Is there really a heavyweight in the same class as Lesnar right now? (Maybe Antonio Silva. That’s the fight I’d really like to see.) Letting Lesnar get another year of training and improvement before meeting him in the cage is like asking for a sharper axe instead of a pardon at your execution. I don’t know for sure if that fight will ever happen. Fedor could very well lose in Strikeforce.
It’s interesting that you think Fedor’s days are numbered. Obviously, chances are that everyone gets beat, so I can see your point there. I guess I’ll just have to see it with my own eyes.
Fair enough. It’s just my opinion. I thought Forrest Griffin was going to challenge Anderson Silva last night, too. (But not beat him) I could be completely full of crap.
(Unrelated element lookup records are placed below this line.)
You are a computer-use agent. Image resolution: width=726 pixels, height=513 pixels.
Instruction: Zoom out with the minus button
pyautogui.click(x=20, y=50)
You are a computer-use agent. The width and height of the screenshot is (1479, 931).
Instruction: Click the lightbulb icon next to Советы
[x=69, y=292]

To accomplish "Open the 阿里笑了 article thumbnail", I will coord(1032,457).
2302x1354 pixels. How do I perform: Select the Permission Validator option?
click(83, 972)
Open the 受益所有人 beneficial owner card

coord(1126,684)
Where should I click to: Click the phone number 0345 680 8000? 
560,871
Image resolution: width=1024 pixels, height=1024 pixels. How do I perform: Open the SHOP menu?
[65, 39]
For the record, I think it would be cool as hell for a “little guy” like Fedor to beat Brock Lesnar’s ass. (I don’t like the guy, or think his skills would serve him well, if he didn’t have brute strength and size to make up for them.) I was pulling for Randy Couture, too. I wouldn’t bet on it though.
No, all opinions are welcome here. I’m glad you found us. You should check out our weekly podcast too.
first of anyone who thinks fedor is over the hill is out of there mind he lost one fight because of a technicality i dont consider a loss to a cut a real loss [obviously it is]. fedor has proven himself time and time again what has brock done,he fell a$$ backwards into a title shot,and brock is only famous because of his wrestling career if it wasnt for that he would just be another big guy personaly i think that fedor cannot be beat by anyone in any fighting leage heavy or light heavy he is by far the greatest and most likely will not suffer another loss to anyone for the rest of his career which he could stretch out for atleast another 5 10 years i know it seams like a long time given his age already but look at couture and fedor has more skill and strength either way fedor is better and more popular worldwide
I’m not sure Fedor is more popular worldwide. He does have more exposure worldwide, but he was never really a big draw for Pride. However, he is great. There’s no doubt about that. I wouldn’t go as far as saying that he won’t lose. But, by signing with Strikeforce, he definitely made his undefeated streak a little more untouchable.